Peter Thiel led a $140M Series B for Panthalassa, a startup building wave-powered AI data centers at sea. The offshore nodes generate electricity and house compute hardware, transmitting data via satellite.
Key facts
- $140M Series B led by Peter Thiel.
- Nodes generate power 24/7 from ocean waves.
- Free supercooling from surrounding seawater.
- Data transmitted via satellite, no cables needed.
- Pilot factory in Oregon for Ocean-3 nodes.
Panthalassa raised $140 million in a Series B funding round led by Palantir co-founder Peter Thiel, the company announced yesterday. The Portland-based startup will use the capital to complete a pilot manufacturing facility in Oregon for its Ocean-3 series nodes — autonomous platforms that generate electricity from ocean waves and house AI inference compute onboard. [According to the press release]
Each lollipop-shaped node consists of a buoyant spherical head connected to a long, submerged vertical tube. As ocean waves pass, relative motion between the structure and water column drives seawater through internal turbines, generating electricity in a closed hydraulic loop. The system generates power around the clock as the ocean never stops moving. Surrounding ocean provides free supercooling, solving one of the biggest engineering challenges in land-based data centers. Data transmits to shore via satellite, eliminating the need for undersea cables. [Per the company's blog post]

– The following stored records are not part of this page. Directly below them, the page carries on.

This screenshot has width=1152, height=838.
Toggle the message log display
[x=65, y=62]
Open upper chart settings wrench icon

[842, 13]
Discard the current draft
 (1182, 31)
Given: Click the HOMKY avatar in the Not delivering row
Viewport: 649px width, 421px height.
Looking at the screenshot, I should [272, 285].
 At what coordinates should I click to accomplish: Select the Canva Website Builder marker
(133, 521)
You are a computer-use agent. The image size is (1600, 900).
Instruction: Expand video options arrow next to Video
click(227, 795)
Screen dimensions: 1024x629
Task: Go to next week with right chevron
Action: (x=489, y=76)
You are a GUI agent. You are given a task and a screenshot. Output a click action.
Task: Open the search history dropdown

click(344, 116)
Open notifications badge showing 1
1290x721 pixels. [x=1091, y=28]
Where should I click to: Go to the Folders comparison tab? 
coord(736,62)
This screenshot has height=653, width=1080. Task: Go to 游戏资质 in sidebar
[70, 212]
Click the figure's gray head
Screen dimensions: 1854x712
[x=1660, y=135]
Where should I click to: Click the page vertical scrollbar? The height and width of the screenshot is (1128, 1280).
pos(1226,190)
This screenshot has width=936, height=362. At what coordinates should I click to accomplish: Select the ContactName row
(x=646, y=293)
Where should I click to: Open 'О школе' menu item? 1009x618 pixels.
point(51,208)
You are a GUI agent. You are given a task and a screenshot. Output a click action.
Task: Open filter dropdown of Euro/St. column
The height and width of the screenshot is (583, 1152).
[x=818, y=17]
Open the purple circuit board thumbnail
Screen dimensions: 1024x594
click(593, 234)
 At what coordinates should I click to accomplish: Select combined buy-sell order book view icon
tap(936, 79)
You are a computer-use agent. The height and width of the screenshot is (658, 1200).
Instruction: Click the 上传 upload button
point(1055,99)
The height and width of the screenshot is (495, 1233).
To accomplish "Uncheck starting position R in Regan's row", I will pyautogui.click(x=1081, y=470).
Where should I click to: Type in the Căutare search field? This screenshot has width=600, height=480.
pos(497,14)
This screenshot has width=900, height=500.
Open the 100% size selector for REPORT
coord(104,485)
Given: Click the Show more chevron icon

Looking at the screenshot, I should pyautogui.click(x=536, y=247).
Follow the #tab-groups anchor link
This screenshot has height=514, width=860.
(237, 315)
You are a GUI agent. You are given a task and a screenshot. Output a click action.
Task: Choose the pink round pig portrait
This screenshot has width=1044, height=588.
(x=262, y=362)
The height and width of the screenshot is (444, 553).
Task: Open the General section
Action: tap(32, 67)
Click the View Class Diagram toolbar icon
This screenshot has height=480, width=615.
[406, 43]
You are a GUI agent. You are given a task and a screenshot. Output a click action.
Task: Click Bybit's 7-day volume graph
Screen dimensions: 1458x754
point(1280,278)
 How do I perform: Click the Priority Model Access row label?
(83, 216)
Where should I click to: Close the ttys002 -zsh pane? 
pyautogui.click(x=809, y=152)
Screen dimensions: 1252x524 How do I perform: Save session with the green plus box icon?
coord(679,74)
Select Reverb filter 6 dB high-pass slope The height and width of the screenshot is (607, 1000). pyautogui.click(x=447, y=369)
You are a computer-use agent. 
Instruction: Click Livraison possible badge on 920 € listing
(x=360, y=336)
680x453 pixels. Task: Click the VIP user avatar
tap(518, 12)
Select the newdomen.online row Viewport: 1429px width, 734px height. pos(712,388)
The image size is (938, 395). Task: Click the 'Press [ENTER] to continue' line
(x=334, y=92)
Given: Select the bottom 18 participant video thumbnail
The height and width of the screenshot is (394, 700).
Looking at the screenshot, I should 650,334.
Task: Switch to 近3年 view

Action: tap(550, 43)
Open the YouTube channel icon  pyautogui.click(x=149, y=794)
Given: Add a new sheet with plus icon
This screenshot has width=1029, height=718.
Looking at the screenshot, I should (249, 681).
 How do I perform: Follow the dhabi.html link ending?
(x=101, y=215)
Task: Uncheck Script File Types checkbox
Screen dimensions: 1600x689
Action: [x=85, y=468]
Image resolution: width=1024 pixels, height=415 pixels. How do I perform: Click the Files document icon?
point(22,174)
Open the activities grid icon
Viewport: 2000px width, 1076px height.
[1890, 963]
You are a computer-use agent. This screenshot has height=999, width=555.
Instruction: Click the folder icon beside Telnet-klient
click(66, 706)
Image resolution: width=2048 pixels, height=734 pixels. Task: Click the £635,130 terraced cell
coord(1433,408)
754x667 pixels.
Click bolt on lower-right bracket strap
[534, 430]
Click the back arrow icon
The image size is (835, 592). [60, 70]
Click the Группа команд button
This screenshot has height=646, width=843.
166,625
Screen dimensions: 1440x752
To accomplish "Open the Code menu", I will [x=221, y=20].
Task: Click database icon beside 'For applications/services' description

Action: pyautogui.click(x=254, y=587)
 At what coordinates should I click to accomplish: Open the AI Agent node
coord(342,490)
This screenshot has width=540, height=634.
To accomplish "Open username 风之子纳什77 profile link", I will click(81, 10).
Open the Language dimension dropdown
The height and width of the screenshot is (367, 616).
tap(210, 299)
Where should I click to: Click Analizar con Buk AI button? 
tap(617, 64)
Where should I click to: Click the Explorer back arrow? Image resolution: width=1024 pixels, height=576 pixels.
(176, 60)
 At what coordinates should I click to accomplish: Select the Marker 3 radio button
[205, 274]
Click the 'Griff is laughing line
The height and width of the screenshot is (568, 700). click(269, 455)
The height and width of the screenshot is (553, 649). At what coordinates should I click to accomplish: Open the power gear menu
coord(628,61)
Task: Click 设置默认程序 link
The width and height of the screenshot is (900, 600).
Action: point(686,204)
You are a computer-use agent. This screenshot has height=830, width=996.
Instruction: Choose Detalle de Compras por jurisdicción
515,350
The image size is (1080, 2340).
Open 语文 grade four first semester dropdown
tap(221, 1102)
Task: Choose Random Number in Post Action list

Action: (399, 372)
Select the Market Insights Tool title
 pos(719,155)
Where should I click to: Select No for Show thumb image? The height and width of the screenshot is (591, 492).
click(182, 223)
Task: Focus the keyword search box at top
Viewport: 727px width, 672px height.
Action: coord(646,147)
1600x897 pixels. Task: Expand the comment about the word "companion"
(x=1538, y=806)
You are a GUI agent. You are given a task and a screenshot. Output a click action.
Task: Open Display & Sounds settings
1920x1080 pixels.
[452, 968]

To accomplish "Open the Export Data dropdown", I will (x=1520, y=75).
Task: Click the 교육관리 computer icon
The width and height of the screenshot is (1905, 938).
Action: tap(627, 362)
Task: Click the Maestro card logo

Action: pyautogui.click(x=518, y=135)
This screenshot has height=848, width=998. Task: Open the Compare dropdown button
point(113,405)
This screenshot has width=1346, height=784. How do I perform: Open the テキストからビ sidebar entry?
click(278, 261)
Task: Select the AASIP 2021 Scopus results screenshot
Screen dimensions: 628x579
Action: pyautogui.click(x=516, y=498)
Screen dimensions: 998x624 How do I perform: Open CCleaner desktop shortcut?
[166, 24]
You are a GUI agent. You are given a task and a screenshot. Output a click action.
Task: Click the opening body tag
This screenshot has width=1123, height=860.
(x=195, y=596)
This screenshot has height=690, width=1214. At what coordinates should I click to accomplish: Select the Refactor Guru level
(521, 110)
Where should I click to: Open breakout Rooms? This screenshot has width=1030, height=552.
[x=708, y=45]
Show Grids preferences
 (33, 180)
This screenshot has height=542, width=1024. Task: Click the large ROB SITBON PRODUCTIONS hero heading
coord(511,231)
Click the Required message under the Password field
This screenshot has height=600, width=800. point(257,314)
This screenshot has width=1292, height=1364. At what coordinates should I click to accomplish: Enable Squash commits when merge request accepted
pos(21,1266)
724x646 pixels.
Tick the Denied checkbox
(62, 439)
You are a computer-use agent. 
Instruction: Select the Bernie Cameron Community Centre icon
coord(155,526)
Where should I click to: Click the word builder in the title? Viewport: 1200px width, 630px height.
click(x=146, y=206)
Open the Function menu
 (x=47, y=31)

The unique take: Panthalassa is betting that offshore compute will bypass the land-based energy and cooling bottlenecks that currently constrain AI infrastructure scaling. Global datacenter capex now reaches $250–300 billion annually [per recent industry reports], and wave power offers a 24/7 renewable source unlike intermittent solar or wind. The satellite backhaul sidesteps the high cost and lead time of submarine cable deployment, which can take years and cost billions for transoceanic routes.
How the technology works
The node's design exploits the difference between the structure's motion and the water's orbital movement. Oscillating flow is channeled into a spherical chamber through a high-pressure jet, converting wave energy into mechanical power. The water then passes through turbines, generating electricity before recirculating. Each node also incorporates propulsion and station-keeping systems, allowing it to maintain position or operate as part of a distributed offshore network. [According to the source]
What's next
Panthalassa plans to deploy fleets of nodes for AI inference workloads, targeting customers who need compute capacity without the energy and cooling constraints of land-based facilities. The company claims its system can operate in the planet's most energy-dense wave regions, far from shore. The pilot factory in Oregon is expected to begin producing Ocean-3 nodes in the coming quarters.
What to watch
Watch for the completion of Panthalassa's Oregon pilot factory and the first commercial deployment of Ocean-3 nodes. Any customer announcements — especially from hyperscalers or AI labs — would signal whether offshore compute gains traction as a serious alternative to land-based infrastructure.